De raadsvrouw heeft bij aanvang van het onderzoek in het kader van het door haar gevoerde preliminaire verweer op de terechtzitting aangegeven onder meer dat het voor haar nog niet vast stond of verdachte wel op de terechtzitting zou verschijnen. Verdachte was in de periode voorafgaande aan de zitting ziek en angstig. De raadsvrouw heeft onder meer aangegeven dat niet duidelijk is of verdachte wetenschap heeft van de (juridische) gevolgen van de brandstichting. Hij verblijft in een psychiatrisch ziekenhuis op grond van een afgegeven rechterlijke machtiging.
2.2.
Uit het rapport van E.A. Boorsma, forensisch psychiatrisch geneeskundige en E.P.K. Sikkens, psychiater komt naar voren dat verdachte lijdt aan een ziekelijke stoornis van de geestvermogens in de zin van schizofrenie, paranoïde type en afhankelijkheid van cocaïne en cannabis en van een gebrekkige ontwikkeling van de geestvermogens in de zin van zwakbegaafdheid. Ook is er sprake van misbruik van benzodiazepines.
2.3.
De rechtbank heeft voorts acht geslagen op de wijze waarop de verdachte zich op de zitting heeft gepresenteerd: hij onderbreekt het betoog van de raadsvrouw en officier van justitie onverwachts met luidruchtige opmerkingen, die op geen enkele wijze betrekking hebben op de onderhavige strafzaak.
2.4.
Op grond van het vorenstaande komt de rechtbank tot het oordeel dat de verdachte op grond van artikel 16 Wetboek van Strafvordering niet in staat moet worden geacht de strekking van de tegen hem ingestelde vervolging te begrijpen.

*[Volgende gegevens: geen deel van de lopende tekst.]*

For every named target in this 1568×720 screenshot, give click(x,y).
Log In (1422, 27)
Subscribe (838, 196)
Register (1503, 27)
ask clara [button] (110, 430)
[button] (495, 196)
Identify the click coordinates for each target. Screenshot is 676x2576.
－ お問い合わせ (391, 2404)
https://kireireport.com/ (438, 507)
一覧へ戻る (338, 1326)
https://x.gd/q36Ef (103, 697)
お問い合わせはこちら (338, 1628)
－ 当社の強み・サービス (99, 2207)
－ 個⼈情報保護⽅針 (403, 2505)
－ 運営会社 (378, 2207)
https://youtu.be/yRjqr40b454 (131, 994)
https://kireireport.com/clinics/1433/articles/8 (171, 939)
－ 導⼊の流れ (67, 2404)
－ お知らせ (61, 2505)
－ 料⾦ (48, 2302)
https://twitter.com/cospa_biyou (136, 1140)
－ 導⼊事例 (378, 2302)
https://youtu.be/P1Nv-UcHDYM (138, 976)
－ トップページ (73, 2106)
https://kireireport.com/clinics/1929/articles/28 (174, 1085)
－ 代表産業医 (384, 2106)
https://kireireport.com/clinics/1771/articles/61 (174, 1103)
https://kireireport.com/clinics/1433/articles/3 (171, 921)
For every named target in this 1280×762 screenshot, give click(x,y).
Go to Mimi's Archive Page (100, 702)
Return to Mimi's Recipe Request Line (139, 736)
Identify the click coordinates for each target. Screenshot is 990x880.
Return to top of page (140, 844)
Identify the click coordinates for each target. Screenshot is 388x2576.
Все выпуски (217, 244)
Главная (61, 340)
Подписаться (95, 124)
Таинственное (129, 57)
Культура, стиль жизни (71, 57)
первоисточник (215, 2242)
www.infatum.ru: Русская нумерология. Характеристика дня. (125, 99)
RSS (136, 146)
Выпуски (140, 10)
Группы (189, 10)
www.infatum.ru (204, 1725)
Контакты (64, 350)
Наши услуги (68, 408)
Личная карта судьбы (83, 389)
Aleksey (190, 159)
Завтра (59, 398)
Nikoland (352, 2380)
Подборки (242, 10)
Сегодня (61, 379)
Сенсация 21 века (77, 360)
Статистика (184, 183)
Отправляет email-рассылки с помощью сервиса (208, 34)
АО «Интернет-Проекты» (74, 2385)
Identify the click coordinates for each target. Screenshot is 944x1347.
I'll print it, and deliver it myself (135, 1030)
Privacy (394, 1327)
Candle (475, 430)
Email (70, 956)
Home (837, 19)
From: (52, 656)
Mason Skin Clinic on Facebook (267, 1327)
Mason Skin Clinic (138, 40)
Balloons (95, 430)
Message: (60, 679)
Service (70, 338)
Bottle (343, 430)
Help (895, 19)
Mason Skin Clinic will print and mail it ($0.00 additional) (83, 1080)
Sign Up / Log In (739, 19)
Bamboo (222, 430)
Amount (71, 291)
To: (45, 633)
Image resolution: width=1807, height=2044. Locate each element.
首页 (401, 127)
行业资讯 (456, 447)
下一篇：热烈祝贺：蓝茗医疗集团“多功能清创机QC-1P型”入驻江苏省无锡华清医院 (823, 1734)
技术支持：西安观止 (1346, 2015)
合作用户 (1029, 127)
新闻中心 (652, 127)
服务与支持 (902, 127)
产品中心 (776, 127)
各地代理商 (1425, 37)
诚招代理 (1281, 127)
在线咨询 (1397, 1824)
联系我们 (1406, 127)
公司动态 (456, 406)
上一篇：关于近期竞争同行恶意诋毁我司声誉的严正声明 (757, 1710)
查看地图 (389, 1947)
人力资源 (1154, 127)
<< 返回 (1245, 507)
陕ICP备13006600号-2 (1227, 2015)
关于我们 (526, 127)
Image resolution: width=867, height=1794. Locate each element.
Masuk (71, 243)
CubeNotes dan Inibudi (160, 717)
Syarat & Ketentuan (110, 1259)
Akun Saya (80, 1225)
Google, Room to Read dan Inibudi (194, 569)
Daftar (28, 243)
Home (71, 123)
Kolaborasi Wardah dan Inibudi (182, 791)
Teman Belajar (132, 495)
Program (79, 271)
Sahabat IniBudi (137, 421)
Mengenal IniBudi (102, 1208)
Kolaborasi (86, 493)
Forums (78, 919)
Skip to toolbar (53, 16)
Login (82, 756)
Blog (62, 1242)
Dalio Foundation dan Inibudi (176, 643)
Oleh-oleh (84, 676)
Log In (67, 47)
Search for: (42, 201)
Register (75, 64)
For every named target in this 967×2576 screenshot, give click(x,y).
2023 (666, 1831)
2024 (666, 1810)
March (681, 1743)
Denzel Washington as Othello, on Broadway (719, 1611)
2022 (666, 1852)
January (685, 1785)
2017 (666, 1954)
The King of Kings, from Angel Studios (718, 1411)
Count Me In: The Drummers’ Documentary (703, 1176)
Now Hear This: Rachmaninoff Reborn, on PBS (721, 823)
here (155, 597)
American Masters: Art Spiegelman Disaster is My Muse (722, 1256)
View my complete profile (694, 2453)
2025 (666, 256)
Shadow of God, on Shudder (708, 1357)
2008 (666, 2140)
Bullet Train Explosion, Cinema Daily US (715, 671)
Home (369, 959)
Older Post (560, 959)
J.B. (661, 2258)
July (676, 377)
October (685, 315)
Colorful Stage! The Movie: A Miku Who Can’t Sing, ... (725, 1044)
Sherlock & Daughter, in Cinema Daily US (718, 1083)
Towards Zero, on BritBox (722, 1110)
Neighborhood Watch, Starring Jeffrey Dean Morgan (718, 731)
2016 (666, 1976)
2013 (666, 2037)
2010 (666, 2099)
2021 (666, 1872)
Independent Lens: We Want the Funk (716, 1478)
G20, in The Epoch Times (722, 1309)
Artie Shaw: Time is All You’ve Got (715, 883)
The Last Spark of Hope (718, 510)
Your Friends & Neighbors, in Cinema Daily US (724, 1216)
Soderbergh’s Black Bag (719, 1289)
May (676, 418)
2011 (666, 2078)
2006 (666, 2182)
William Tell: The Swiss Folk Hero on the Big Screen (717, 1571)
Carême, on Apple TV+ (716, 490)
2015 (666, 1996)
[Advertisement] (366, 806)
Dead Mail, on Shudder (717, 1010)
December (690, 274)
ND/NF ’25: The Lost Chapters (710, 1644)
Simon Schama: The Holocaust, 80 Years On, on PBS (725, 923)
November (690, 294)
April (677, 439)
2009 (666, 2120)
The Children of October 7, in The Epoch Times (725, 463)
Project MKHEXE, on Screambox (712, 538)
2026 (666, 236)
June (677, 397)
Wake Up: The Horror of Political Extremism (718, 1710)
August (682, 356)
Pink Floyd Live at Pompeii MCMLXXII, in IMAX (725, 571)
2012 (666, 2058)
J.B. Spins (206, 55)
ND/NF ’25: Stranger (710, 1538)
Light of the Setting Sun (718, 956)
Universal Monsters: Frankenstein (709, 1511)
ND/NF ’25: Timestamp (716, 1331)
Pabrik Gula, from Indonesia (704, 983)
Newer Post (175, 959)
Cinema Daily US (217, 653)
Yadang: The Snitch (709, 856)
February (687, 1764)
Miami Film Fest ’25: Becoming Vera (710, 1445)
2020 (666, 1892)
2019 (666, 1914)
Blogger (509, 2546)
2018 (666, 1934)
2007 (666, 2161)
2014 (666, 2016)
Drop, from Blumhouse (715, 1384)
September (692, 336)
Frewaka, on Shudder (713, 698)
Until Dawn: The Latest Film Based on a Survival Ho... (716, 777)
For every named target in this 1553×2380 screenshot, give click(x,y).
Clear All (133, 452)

De rechtbank zal daarom de tegen de verdachte ingestelde vervolging schorsen.

3.Beslissing

De rechtbank schorst de tegen de verdachte [verdachte], voornoemd, ingestelde vervolging.
Aldus gegeven door mr. H.H.A. Fransen, voorzitter en mrs. H. de Wit en B.I. Klaassens, rechters in tegenwoordigheid van D.C. Witvoet, griffier, en uitgesproken ter openbare terechtzitting van de rechtbank op 02 maart 2010, zijnde mr. De Wit buiten staat deze beslissing mede te ondertekenen.